David Turnbull, Direttore delle comunicazioni strategiche di Oil Change International, ha affermato: «Questo progetto viene finalmente abbandonato grazie a più di un decennio di resistenza da parte di comunità indigene, proprietari terrieri, agricoltori, allevatori e attivisti per il clima lungo il suo percorso e in tutto il mondo. Questa è una vittoria per il movimento per la giustizia climatica e una conferma che Big Oil non è all’altezza del potere delle persone. La cancellazione di Keystone XL ci ricorda che questo progetto non è mai stato necessario all’interesse pubblico».
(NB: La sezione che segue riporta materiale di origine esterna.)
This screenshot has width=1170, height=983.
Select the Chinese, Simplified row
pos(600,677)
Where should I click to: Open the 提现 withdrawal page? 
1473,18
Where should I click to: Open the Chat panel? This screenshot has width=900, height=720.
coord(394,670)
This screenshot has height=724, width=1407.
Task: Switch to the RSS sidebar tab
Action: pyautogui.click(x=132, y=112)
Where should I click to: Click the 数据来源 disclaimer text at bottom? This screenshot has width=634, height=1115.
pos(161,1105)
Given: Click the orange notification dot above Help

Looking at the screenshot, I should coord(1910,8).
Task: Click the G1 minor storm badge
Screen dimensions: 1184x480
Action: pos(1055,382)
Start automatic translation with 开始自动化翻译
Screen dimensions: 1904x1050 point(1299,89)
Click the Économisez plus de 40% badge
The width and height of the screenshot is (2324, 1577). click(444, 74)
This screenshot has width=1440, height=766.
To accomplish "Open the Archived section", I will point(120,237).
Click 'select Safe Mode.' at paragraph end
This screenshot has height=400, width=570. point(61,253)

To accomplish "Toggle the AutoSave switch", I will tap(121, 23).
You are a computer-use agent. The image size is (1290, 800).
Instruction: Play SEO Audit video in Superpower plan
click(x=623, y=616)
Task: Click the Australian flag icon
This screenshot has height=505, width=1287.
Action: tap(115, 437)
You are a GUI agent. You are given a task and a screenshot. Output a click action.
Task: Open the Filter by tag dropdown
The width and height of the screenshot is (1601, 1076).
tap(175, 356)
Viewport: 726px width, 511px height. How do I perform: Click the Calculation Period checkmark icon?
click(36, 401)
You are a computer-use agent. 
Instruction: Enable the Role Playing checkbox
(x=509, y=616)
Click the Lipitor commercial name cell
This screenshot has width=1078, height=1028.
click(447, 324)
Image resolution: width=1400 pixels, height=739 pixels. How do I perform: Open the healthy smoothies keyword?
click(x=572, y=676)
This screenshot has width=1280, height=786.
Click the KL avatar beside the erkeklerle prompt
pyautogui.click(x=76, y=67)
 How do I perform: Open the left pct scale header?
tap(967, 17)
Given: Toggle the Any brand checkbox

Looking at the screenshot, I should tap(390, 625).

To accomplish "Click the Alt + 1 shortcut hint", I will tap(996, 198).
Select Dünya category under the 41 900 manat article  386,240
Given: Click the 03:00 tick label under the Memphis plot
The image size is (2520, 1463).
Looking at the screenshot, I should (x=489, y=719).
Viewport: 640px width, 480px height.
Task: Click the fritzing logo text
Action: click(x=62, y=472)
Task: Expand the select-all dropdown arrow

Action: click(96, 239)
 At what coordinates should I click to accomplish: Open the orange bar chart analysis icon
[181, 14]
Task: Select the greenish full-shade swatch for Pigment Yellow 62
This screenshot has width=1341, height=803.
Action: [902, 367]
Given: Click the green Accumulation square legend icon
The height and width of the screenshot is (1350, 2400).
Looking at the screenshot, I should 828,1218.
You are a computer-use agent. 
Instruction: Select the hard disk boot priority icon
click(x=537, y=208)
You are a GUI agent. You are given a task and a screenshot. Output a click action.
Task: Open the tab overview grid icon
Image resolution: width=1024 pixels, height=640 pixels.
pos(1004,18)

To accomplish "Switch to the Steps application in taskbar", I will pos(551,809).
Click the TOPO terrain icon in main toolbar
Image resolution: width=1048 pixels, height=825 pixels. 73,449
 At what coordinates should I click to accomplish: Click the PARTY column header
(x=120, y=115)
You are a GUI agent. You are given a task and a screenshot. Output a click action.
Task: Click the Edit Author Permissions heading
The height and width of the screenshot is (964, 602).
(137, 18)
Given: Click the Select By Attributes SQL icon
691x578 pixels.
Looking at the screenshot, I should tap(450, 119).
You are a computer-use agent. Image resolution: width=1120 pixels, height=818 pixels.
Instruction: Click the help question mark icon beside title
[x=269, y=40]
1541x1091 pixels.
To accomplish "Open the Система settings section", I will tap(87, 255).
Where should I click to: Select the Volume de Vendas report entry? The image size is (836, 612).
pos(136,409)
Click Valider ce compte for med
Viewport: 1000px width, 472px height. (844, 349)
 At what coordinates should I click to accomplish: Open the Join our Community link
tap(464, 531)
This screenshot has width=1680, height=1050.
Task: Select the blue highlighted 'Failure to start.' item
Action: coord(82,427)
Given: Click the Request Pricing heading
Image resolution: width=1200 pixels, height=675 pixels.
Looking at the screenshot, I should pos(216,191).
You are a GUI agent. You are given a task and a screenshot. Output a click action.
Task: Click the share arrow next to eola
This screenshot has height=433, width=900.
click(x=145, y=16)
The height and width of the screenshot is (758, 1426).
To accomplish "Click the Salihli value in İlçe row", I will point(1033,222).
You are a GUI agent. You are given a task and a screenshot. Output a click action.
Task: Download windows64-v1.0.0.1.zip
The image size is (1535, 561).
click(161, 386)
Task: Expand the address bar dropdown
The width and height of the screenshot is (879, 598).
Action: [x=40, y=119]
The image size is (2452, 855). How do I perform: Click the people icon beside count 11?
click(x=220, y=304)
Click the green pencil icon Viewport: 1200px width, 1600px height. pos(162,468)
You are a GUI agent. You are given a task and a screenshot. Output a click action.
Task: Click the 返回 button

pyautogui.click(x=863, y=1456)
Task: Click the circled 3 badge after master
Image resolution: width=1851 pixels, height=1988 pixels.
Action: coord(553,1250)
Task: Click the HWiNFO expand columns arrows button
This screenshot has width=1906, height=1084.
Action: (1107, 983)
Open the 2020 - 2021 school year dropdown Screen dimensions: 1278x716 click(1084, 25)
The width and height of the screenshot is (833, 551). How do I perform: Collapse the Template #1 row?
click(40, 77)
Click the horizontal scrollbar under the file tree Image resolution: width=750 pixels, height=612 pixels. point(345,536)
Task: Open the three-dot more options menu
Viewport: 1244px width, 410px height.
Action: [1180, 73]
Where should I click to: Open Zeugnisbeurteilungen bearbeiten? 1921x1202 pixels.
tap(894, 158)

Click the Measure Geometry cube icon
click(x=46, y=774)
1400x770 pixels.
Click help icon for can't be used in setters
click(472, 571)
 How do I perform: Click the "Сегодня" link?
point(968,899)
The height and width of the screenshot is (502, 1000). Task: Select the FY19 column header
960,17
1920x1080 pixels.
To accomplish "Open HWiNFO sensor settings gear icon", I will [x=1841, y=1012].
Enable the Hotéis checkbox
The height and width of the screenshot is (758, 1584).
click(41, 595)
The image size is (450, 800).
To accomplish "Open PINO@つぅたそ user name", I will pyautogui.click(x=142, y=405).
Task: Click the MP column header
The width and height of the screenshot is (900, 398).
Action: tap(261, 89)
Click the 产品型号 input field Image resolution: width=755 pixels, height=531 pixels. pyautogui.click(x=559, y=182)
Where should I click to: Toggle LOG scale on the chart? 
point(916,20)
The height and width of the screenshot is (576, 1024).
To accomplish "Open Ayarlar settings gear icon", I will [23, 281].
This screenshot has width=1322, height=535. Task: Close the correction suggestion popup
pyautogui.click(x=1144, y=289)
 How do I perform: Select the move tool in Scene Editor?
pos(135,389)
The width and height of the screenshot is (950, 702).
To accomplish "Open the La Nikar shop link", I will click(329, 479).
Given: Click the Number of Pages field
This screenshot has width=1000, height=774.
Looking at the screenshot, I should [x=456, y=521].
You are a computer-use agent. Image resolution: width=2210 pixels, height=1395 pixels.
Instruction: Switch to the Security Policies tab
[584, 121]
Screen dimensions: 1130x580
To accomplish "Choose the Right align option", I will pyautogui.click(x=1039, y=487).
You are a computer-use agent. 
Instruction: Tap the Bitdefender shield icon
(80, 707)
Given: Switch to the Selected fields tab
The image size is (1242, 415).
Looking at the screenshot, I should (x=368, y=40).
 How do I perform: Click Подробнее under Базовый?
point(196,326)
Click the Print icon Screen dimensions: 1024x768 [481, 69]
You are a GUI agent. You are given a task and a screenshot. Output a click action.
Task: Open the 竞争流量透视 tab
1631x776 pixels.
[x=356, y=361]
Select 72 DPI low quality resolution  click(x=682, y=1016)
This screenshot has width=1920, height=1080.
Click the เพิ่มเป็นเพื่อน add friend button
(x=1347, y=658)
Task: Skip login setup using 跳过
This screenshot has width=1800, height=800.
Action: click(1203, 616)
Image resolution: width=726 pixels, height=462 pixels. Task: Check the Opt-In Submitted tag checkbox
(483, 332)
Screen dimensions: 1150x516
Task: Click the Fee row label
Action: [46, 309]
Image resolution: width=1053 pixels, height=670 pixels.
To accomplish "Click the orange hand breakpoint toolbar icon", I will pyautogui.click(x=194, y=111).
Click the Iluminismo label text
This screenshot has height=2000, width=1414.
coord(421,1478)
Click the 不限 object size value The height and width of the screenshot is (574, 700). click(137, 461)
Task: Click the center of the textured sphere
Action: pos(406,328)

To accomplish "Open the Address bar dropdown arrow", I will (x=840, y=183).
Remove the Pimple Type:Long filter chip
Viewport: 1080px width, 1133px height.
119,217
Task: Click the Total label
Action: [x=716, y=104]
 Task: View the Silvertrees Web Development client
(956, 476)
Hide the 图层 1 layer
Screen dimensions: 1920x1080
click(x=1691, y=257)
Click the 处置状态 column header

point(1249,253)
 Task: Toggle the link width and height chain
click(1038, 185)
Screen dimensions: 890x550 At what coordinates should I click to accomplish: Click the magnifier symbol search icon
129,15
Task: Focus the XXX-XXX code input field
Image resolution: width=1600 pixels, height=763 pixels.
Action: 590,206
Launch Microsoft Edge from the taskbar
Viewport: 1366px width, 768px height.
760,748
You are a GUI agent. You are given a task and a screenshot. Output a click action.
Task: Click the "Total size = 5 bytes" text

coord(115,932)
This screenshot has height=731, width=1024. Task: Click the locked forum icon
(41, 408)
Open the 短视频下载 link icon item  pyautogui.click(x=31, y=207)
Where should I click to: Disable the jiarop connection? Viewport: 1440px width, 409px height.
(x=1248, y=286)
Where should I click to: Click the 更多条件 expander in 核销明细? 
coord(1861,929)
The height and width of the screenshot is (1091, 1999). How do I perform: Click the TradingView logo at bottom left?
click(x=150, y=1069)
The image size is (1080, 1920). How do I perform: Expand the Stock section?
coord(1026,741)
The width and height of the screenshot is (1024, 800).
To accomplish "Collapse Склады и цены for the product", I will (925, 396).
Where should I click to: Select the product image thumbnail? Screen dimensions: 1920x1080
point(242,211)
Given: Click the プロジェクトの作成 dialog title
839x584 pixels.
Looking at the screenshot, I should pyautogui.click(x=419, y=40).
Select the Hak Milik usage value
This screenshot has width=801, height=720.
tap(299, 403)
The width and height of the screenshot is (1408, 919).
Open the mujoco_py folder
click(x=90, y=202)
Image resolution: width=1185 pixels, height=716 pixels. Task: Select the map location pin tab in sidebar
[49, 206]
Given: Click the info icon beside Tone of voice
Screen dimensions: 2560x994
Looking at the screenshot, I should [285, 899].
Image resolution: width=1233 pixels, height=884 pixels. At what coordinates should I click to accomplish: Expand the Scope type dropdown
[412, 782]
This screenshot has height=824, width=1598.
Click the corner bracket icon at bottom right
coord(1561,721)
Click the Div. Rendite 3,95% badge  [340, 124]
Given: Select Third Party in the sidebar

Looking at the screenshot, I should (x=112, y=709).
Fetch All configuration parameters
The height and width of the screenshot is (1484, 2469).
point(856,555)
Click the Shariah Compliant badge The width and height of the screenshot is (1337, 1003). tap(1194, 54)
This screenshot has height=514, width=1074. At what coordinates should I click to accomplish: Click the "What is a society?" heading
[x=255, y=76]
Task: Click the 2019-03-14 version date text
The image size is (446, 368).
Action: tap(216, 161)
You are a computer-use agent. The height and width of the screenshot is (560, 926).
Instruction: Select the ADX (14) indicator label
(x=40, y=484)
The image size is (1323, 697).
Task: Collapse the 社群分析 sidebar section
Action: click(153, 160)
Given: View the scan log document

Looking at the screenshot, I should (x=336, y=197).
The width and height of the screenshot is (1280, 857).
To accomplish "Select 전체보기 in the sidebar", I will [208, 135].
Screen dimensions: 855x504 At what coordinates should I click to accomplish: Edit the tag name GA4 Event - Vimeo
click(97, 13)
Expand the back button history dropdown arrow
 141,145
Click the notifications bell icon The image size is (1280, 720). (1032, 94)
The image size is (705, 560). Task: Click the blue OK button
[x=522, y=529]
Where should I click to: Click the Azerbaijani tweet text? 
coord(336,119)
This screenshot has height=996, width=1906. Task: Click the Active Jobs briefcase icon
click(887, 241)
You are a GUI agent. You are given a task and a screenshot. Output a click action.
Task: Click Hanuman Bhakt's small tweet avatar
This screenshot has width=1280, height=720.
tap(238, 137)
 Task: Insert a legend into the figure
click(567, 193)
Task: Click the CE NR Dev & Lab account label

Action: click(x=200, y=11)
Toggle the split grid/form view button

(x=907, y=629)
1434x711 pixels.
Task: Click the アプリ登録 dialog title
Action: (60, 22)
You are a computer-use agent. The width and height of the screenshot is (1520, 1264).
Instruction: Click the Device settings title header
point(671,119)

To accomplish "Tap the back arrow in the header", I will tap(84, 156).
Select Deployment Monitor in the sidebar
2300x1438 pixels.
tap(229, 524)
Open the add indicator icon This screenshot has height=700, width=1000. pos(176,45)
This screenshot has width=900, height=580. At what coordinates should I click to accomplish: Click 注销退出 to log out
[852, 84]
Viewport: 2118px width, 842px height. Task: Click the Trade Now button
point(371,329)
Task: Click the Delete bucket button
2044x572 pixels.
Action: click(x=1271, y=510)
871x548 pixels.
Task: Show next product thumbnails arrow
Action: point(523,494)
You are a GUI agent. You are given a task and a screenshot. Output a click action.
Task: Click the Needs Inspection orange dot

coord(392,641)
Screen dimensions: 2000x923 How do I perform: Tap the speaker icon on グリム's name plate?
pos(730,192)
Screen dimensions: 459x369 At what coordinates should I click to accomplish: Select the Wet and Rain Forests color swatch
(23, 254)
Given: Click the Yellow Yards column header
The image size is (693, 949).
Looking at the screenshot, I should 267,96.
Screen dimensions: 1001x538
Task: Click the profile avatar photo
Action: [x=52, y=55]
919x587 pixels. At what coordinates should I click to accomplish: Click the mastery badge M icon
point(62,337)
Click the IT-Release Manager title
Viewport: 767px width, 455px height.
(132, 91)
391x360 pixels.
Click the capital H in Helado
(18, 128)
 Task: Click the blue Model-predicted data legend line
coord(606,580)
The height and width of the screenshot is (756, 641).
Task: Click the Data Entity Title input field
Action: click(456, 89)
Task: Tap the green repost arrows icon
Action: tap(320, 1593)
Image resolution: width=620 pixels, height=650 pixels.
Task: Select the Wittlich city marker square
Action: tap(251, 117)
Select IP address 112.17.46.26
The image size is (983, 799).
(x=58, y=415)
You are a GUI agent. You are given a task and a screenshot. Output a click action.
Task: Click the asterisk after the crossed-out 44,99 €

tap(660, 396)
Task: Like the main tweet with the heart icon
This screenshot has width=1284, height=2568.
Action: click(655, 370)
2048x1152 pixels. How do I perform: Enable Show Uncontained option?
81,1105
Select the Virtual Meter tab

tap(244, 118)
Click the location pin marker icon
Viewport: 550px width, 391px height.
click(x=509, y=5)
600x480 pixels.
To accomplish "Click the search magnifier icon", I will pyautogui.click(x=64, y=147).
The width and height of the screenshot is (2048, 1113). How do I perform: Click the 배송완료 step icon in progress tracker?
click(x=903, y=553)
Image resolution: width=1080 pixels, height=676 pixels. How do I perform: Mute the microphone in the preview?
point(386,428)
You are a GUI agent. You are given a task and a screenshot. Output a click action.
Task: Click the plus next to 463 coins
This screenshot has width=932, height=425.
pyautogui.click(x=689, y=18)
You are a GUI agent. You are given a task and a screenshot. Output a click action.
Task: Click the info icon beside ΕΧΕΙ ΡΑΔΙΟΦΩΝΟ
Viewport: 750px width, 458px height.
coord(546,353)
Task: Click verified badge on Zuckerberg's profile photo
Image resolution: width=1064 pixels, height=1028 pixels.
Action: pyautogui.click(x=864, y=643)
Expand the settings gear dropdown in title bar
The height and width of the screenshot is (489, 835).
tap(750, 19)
La costruzione dell’oleodotto era iniziata l’anno scorso quando l’ex Presidente Donald Trump ha rilanciato il progetto a lungo ritardato dopo che si era bloccato sotto l’amministrazione Obama. Keystone XL avrebbe trasportato fino a 830.000 barili (35 milioni di galloni) di greggio al giorno, collegandosi in Nebraska ad altri oleodotti che alimentano raffinerie di petrolio sulla costa del Golfo degli Stati Uniti. Al suo insediamento, Biden ha annullato il permesso di attraversamento delle frontiere tra il Canada e gli USA. I funzionari dell’Alberta, da cui l’oleodotto aveva origine, nelle ultime settimane hanno espresso grande frustrazione per il fatto che il Primo Ministro canadese, Justin Trudeau, non stesse spingendo Biden a valutare nuovamente di concedere il permesso e procedere con la costruzione della linea di trasporto del greggio. Lo Stato dell’Alberta ha investito più di 1 miliardo sull’avvio dell’opera che si era arenata grazie alla decisa opposizione da parte delle tribù di nativi americani dislocate lungo il percorso di Keystone XL.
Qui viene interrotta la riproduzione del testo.